Pharma stocks have been shining bright so far this year and by the looks of that glitter is not looking to fade away anytime soon. A slew of measures have been announced that could help India’s pharmaceutical industry emerge as a global player. Domestic pharma players have also set their eyes on the API segment where China has been a dominant player, even a small piece of that cake could help domestic pharma players. Analysts are upbeat on the sector and picking their top bets among some of the leading names in the space. Here are some of the top pharma stocks that analysts recommend.
This pharma firm is on the radar of brokerage firms Motilal Oswal and Anand Rathi. “We are positive on DIVI given favorable demand for its APIs, margin enhancement owing to an increase in the in-house manufacturing of intermediates, and additional revenue from new capex,” Motilal Oswal said. Divi’s is being eyed as a strong play in the API space. Currently the stock is trading at 38.7x FY22E EPS. “As global players are looking to reduce dependency on China and preferring India, companies like Divi’s remain well placed to capitalize on such opportunity,” said Anand Rathi. While Motilal Oswal has a target price of Rs 3,520 per share, analysts at Anand Rathi have a higher target of Rs 3,730 apiece translating to an upside of 10%.

·····

### [Problems and tasks]
**a)** From the article on pharma stocks, list the reasons Motilal Oswal gives for being positive on DIVI.
**b)** Carry the article on pharma stocks forward from its last sentence.

·····

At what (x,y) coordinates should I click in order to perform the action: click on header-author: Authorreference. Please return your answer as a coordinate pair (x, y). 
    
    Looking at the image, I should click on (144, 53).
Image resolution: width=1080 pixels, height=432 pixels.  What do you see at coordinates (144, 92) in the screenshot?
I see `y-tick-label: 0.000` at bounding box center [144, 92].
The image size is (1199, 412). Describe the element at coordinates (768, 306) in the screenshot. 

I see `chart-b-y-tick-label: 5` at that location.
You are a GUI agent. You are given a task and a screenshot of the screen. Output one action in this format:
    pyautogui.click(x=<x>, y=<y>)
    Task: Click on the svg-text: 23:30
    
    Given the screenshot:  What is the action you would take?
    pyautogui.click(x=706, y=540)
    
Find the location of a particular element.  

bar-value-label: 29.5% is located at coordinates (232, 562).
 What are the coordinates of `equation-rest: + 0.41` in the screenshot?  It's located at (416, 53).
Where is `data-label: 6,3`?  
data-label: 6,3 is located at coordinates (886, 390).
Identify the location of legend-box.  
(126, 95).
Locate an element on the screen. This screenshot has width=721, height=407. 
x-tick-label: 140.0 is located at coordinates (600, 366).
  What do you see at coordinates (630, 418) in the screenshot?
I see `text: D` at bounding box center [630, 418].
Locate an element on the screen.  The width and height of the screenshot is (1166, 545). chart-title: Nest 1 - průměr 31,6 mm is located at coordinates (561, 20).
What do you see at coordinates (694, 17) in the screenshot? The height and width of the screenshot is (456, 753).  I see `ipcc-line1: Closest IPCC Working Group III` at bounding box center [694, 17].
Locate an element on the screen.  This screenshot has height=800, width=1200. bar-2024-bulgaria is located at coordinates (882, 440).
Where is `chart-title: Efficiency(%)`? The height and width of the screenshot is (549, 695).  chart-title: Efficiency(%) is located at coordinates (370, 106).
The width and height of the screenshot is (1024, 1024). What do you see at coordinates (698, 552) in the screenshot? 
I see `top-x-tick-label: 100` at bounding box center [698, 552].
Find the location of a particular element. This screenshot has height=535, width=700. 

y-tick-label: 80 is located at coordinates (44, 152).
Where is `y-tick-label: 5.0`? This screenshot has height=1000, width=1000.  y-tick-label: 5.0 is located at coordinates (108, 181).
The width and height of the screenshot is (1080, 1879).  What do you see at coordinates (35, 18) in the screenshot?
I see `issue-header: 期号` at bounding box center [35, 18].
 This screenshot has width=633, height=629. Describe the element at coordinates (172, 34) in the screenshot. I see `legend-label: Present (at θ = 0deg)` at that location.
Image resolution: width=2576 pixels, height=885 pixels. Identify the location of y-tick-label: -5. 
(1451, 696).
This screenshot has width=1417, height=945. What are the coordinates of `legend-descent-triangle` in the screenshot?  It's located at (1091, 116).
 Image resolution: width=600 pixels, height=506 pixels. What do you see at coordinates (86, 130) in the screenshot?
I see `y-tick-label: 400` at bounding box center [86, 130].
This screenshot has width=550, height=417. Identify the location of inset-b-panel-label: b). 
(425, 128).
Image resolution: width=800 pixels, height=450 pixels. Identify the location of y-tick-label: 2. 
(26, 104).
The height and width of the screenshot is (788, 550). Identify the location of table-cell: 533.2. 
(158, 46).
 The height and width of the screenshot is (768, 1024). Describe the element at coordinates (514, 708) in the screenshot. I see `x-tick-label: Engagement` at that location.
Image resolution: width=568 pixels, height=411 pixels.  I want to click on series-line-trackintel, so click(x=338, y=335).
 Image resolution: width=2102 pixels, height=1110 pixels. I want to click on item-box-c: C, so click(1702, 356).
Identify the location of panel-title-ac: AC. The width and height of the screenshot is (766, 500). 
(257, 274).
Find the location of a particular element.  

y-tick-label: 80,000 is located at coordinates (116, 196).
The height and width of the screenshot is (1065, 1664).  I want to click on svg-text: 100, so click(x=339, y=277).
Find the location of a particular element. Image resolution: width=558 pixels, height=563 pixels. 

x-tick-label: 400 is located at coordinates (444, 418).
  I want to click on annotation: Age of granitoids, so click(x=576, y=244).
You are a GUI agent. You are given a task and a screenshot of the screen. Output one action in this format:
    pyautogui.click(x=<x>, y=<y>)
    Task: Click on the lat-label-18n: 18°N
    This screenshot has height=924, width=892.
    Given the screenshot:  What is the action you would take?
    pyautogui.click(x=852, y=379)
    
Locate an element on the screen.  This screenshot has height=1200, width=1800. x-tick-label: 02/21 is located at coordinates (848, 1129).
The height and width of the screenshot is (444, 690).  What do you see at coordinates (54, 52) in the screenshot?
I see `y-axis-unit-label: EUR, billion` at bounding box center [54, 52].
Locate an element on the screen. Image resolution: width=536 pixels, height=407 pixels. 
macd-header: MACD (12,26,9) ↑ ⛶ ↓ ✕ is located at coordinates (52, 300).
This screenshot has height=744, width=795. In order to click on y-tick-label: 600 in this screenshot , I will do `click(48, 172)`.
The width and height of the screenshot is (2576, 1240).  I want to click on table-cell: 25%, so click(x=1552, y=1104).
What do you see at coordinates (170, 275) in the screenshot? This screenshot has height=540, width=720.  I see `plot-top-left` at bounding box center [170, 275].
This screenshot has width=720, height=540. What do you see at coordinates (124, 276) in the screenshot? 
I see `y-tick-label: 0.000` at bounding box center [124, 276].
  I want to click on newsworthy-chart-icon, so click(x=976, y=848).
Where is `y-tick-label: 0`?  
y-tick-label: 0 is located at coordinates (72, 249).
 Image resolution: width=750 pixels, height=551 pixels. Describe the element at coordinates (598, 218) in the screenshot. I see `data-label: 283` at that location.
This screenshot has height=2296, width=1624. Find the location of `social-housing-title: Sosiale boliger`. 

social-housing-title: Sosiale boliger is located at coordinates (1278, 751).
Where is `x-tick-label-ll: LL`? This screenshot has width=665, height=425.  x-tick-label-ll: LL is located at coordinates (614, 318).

·····

### [Answers to this exercise]
**a)**
- Favorable demand for its APIs
- Margin enhancement owing to an increase in the in-house manufacturing of intermediates
- Additional revenue from new capex

**b)**
Alembic Pharma manufactures branded formulations, international generics and APIs. HDFC Securities as well Yes Securities recommend the stock. The firm has a 43% revenue contribution from the US market, other key geographies include Europe, Australia, Canada, and South Africa among others. “Company has invested heavily over the last three years across R&D and manufacturing, which is likely to show better results in the US market from H1FY22,” said HDFC Securities. The domestic market is also expected to rebound soon. “In the current disruptive environment, we reckon stocks with high certainty of earnings would command a disproportionate investor interest and wide premium to sector averages,” said Yes Securities. Target price set up HDFC Securities is Rs 1,148 per share while Yes Securities sees 22% upside with a target of Rs 1,180 apiece.
SBICAP Securities has AstraZeneca as one of their top Diwali picks. A debt-free company, AstraZeneca Pharma has been generating positive cash flow from operations for the last five years. AstraZeneca has a strong portfolio of oral antidiabetic products with presence in 2 key drug classes. This strong presence in the oral antidiabetic products is being seen as a positive by SBICAP. “. At current price, the stock is trading at 132.4x/117.1x of its FY21E/FY22E earnings which gives an attractive investing opportunity,” they said. With a target price of Rs 5,153 per share the brokerage house is expecting a 20% upside on the stock.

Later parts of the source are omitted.